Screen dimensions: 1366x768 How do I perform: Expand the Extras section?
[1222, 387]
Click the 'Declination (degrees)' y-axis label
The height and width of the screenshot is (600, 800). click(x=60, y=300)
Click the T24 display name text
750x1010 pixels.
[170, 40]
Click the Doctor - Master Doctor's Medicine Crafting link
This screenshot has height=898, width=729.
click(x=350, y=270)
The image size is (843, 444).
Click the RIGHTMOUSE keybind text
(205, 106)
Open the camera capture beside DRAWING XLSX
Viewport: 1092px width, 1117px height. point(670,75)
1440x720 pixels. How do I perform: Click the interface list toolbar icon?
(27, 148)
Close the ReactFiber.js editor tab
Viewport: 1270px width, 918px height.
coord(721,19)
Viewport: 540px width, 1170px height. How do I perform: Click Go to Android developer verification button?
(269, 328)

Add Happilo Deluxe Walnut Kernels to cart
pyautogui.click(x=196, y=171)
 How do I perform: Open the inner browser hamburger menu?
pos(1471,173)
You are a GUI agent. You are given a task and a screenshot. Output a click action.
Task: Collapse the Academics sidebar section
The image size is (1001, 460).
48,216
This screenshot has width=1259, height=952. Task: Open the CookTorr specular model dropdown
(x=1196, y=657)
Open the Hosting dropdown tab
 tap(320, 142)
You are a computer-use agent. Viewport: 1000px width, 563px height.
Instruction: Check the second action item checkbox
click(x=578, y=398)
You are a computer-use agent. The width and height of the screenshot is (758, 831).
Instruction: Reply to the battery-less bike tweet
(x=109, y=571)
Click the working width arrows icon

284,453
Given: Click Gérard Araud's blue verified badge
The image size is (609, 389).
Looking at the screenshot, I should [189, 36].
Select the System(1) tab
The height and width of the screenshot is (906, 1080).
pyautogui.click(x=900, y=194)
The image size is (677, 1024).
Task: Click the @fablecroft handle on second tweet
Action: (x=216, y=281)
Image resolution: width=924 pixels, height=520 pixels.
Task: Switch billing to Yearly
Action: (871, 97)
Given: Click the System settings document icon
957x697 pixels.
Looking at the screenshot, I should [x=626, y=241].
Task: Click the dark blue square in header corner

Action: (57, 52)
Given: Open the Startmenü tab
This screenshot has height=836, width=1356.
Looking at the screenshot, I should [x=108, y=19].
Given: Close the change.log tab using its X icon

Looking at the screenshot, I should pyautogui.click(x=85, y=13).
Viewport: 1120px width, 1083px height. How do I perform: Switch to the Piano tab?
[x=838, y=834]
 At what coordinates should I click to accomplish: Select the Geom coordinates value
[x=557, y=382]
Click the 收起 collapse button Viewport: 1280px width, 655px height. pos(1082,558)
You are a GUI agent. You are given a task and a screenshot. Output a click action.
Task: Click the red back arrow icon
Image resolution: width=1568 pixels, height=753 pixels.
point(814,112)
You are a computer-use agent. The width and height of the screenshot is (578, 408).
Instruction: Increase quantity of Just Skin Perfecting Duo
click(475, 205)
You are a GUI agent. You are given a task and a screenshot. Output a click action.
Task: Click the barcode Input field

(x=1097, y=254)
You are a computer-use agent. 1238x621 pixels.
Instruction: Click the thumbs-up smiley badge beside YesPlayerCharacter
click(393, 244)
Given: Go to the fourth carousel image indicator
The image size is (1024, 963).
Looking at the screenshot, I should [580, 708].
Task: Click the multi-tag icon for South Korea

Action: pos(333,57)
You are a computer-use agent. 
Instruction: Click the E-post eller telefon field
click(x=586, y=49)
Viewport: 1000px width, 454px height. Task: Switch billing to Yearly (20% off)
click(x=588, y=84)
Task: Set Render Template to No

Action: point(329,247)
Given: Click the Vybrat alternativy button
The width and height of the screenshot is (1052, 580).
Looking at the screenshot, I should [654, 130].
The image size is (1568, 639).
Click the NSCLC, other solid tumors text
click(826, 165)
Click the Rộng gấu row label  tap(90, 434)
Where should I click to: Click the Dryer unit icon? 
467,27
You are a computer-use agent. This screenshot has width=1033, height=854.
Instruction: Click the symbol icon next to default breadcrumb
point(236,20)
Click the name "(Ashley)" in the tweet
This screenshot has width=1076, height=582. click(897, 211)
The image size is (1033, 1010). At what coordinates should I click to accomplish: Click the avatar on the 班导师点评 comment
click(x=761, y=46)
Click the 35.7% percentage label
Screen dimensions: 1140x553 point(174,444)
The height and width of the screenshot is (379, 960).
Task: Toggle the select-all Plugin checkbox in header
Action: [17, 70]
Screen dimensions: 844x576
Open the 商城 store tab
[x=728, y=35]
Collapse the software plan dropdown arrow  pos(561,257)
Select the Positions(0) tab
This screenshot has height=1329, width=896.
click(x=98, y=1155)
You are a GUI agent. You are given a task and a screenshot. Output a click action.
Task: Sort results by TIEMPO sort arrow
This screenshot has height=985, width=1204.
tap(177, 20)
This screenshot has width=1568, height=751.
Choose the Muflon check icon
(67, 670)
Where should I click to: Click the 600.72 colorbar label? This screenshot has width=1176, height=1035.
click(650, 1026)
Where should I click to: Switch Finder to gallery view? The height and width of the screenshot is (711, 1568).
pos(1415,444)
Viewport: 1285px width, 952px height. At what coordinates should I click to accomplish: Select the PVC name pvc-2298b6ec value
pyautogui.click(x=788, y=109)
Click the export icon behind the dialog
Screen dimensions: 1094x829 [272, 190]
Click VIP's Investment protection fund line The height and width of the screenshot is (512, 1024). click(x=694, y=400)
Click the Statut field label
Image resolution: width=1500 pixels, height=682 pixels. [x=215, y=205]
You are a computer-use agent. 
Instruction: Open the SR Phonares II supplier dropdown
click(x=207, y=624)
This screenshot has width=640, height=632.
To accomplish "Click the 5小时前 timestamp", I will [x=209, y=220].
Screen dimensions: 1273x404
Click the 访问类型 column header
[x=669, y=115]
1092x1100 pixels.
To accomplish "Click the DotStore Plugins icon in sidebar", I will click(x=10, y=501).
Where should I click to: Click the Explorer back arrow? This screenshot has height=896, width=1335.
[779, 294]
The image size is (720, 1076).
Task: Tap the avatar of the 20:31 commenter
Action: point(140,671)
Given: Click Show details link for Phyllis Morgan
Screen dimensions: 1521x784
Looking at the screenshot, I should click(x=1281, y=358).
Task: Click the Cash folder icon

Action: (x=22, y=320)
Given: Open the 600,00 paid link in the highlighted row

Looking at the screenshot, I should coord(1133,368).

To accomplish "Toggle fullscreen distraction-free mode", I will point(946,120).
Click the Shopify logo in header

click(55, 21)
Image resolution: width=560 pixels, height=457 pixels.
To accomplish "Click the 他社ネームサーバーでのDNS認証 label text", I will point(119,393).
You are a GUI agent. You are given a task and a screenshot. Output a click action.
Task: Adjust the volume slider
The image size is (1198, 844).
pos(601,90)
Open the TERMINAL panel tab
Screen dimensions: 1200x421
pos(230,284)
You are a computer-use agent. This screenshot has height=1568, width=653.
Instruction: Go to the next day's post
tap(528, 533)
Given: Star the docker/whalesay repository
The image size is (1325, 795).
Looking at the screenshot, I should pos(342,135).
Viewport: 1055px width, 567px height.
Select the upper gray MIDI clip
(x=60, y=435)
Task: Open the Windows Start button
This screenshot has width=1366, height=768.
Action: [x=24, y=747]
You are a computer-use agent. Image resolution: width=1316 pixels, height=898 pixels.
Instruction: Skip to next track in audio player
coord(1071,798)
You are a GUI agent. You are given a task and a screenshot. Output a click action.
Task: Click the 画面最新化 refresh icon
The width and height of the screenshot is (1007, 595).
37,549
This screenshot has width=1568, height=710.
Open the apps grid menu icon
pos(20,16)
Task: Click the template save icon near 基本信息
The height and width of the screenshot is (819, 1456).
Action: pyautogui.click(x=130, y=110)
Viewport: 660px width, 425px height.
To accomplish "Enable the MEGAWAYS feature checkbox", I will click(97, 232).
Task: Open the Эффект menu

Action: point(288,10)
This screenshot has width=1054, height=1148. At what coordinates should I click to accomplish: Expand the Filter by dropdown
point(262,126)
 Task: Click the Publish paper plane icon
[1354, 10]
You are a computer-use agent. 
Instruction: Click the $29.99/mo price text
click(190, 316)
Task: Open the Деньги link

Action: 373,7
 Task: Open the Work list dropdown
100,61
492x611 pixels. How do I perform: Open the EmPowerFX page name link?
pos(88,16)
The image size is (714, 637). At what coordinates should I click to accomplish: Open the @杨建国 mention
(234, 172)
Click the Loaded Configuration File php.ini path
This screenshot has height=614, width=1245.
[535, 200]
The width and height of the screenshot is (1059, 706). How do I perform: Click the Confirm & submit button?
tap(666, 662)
----
Say how many of the lines above include the word "computer", giving the figure alone.

*OUTPUT FOR THIS TASK:* 10